Of course, central to any such conversation will have to be India’s bilateral relations with China. This year, the BRICS High Representatives responsible for National Security met in August 2021 to approve the BRICS Counter-Terrorism Action Plan. The meeting was led by Ajit Doval, India’s NSA and saw participation of Yang Jeichi, China’s highest ranking party member responsible for foreign affairs, who led the talks with the US in Alaska, and General Nikolai Patrushev, Secretary of the Security Council, who was recently in Delhi to discuss developments in Afghanistan. Details of the Action Plan are yet to be released but it is clear that BRICS is gradually developing as a forum for discussing geopolitical affairs.
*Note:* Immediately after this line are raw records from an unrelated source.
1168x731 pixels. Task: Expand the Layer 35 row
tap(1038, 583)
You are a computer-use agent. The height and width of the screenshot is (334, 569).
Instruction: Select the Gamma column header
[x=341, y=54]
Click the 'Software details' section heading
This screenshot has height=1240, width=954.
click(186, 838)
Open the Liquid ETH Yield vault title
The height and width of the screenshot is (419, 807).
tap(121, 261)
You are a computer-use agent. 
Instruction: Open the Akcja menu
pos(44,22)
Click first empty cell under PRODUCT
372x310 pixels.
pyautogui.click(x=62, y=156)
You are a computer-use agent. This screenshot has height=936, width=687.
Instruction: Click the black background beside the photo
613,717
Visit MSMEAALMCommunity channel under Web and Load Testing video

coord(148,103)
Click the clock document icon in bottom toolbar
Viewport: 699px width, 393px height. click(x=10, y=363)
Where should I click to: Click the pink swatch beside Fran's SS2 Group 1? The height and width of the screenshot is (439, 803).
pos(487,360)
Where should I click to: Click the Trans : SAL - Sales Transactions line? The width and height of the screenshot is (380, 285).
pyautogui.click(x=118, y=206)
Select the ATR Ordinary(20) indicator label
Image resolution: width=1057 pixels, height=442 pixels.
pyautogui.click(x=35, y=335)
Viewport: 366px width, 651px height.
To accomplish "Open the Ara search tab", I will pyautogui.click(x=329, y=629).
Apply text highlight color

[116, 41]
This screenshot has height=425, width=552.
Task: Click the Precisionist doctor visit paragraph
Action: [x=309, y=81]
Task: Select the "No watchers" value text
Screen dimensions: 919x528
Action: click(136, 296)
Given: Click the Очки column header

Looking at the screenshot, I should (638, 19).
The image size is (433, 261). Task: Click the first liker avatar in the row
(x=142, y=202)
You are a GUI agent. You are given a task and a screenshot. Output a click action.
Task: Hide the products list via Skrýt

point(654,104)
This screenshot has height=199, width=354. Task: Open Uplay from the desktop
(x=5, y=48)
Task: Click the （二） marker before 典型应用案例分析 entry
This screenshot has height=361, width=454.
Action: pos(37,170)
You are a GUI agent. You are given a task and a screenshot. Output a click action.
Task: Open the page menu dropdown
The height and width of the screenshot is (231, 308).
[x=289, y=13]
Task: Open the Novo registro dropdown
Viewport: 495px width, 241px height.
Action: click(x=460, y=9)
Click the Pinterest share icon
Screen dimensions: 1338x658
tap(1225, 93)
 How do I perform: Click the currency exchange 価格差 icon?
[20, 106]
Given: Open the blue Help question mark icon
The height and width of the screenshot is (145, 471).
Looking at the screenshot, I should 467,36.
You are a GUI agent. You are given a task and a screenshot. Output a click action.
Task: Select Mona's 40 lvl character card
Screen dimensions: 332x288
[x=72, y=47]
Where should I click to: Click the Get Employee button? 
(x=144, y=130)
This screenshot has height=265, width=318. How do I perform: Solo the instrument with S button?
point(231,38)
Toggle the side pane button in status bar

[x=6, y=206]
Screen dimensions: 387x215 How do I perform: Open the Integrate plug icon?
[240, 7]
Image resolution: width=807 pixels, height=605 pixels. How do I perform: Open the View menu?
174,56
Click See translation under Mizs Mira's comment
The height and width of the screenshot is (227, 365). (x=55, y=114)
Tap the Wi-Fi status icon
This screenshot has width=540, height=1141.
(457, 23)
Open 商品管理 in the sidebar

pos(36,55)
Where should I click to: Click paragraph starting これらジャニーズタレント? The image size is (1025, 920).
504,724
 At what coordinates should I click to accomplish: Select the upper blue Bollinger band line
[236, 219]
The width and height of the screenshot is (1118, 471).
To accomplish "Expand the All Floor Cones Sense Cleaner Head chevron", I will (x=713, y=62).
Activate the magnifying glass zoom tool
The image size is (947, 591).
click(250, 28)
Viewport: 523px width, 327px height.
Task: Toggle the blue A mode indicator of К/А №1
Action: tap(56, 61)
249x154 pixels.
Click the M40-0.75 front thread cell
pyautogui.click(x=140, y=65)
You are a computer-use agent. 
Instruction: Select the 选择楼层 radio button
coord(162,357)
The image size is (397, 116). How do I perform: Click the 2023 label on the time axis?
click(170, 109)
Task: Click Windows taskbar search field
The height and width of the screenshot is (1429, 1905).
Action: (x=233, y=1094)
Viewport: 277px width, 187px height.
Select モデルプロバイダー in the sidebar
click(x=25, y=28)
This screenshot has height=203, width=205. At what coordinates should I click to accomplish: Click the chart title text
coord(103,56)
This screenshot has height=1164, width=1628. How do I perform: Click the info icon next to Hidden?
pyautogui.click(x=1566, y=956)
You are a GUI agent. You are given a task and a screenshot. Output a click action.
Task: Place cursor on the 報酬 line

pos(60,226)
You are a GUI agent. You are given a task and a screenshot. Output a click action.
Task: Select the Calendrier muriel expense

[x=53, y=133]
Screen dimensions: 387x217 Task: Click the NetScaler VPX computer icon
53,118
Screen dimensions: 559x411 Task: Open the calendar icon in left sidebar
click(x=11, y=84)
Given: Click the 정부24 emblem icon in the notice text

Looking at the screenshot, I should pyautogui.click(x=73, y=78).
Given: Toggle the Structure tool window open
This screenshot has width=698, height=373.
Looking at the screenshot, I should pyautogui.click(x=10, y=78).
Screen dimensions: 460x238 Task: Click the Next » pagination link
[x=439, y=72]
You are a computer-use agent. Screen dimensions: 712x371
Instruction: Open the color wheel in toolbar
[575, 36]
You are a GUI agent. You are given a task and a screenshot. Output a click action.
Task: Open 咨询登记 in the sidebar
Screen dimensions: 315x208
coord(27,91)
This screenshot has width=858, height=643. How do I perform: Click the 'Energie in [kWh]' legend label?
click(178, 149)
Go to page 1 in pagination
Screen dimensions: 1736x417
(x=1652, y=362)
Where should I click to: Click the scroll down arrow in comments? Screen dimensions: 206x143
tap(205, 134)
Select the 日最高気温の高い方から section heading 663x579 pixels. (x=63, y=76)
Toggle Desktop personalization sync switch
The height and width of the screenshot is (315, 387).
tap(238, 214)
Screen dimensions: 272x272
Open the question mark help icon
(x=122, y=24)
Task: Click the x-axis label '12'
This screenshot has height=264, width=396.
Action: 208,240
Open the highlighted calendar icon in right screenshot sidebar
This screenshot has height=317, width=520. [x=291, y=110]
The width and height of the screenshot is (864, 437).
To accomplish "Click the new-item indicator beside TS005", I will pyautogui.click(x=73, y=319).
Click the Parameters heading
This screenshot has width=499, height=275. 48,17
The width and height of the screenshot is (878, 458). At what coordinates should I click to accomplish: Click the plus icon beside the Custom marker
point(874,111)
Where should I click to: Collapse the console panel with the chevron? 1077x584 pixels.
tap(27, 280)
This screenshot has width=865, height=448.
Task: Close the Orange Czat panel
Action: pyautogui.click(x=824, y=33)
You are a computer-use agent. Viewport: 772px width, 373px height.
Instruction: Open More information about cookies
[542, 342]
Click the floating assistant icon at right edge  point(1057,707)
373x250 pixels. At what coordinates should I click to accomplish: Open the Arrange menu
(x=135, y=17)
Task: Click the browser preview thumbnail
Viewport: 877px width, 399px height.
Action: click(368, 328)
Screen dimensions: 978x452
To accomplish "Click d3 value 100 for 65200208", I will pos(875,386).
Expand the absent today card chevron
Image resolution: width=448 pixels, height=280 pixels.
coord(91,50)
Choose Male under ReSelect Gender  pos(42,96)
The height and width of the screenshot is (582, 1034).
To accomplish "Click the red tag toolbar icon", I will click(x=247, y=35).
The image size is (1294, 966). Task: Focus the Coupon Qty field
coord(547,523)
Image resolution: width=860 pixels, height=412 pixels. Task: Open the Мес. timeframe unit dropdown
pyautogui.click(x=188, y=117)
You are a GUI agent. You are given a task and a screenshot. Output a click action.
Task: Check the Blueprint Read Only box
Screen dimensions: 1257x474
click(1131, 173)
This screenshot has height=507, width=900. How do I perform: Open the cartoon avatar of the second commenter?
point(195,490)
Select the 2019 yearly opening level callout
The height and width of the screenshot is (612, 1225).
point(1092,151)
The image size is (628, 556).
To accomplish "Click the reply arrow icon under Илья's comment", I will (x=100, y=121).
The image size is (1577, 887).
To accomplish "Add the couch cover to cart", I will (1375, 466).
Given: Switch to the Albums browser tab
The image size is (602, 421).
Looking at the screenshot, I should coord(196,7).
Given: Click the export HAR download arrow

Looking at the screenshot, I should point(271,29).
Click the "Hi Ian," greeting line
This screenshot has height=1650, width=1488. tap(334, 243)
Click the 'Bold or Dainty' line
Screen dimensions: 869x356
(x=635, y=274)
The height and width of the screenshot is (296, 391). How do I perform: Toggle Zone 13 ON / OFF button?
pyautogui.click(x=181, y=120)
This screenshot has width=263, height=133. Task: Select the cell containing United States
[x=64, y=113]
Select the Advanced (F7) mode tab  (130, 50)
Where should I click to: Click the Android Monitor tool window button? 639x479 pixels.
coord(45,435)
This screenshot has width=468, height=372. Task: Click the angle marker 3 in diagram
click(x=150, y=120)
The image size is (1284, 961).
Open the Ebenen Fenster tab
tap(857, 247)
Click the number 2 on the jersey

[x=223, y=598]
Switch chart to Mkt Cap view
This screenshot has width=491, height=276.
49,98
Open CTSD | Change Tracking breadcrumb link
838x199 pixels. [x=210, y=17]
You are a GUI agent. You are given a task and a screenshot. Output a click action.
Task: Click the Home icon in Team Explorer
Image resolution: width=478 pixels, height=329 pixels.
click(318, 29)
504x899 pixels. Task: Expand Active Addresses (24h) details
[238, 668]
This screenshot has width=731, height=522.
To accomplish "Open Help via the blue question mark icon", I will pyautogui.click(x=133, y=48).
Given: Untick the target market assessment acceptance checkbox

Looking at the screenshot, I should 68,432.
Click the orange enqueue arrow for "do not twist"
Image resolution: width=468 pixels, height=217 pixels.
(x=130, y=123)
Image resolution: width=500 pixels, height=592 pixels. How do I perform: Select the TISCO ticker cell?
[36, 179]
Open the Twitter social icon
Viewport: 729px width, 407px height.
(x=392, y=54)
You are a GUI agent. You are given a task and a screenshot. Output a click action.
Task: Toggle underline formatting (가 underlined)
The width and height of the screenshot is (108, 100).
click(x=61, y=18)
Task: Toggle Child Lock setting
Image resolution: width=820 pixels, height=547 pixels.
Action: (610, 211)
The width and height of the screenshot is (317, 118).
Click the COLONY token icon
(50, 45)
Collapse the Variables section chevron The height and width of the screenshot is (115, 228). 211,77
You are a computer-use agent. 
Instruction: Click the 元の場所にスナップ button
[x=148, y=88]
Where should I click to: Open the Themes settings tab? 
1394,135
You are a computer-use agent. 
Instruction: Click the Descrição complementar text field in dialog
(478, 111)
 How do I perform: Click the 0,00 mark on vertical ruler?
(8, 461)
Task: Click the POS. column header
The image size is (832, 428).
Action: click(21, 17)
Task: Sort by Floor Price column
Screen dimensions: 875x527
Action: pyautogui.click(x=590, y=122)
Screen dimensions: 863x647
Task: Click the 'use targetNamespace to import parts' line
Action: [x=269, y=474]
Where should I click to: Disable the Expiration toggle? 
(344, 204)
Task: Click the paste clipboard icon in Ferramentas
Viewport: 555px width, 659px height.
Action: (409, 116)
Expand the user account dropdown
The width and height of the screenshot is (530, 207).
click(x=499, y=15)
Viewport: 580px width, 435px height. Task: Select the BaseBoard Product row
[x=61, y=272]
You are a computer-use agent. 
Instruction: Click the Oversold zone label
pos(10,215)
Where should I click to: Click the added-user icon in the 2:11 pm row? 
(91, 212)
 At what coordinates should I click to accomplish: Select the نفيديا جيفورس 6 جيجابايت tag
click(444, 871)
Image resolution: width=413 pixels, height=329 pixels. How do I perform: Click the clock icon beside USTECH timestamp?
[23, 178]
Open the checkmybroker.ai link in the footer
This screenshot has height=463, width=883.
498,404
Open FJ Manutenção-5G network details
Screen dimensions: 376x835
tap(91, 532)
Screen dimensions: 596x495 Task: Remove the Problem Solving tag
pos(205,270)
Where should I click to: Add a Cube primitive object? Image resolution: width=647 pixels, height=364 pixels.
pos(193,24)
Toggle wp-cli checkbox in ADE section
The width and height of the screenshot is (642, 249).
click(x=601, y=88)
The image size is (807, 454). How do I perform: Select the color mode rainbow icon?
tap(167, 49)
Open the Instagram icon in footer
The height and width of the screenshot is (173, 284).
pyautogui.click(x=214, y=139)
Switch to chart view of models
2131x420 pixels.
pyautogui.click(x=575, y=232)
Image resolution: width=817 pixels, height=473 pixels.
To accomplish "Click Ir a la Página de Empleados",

Understandably, mere statements and action plans are insufficient for those looking for measurable outcomes. Perhaps, some of the ideas proposed in the early days were too ambitious, definitely complex, even impractical. There are nearly 100 initiatives that BRICS has launched since its inception, including memorandums, roadmaps, action plans, and forums. There are initiatives on cross-listing derivatives on exchanges, developing a credit-rating agency, developing a framework for e-commerce and trade in services, research on blockchains, developing a network of science parks, and even inter-linking libraries and museums—on which there have been deep, meaningful dialogues but have fallen short of actionable agreements. Other deliverables this year include agreements on agriculture research, innovation, energy cooperation, remote sensing, and customs—many of which are genuine attempts to find common ground on non-controversial issues. Clearly, there is a need to consolidate and streamline the agenda if BRICS wants to be more effective as a forum. It will be worth observing what change the new Terms of Reference adopted by the BRICS Sherpas this year for future intra-BRICS cooperation will bring.
A BRICS Platform on Digital Public Goods, being discussed as a repository for open-source technologies created by BRICS members that can help developing nations with achieving SDGs, is a novel idea.
During dialogues at the BRICS Academic Forum, the official Track II of the BRICS forum, experts converged on a few ideas that are worth exploring. For instance, the BRICS nations seem to be collectively doing better than their G20 and OECD counterparts on many green indicators, a feat not acknowledged in the global climate narrative. Similarly, there were suggestions to focus on ‘sustainable consumption’ which is usually ignored as an SDG critical to address climate change, on which BRICS nations fare better due to our moderate lifestyles. Another suggestion was to explore how BRICS nations are likely to be affected by the changes in global supply chains, particularly the shifts induced by western multinationals on which all the nations are individually dependent, even more so than on each other.
Meanwhile, this year, by making cooperation in technology and digitalisation for achieving the SDGs a priority, India seems to have found its calling. It should even become a priority for India’s agenda in 2023 when it chairs the G20. The Indian government is keen on sharing its experience with digital public goods such as CoWin (a COVID-19 vaccine registration app) and Aadhaar (unique identity) with the developing and developed world as a model worth emulating, despite the teething issues which were considered avoidable irritants. A BRICS Platform on Digital Public Goods, being discussed as a repository for open-source technologies created by BRICS members that can help developing nations with achieving SDGs, is a novel idea.
BRICS @15 is markedly different from its early years. It is more mature with its processes, less exuberant about impractical collaborations, and cautiously optimistic of itself as a platform for shaping global governance. This makes it a relevant player in world affairs when most of the other multilateral forums are increasingly becoming dysfunctional.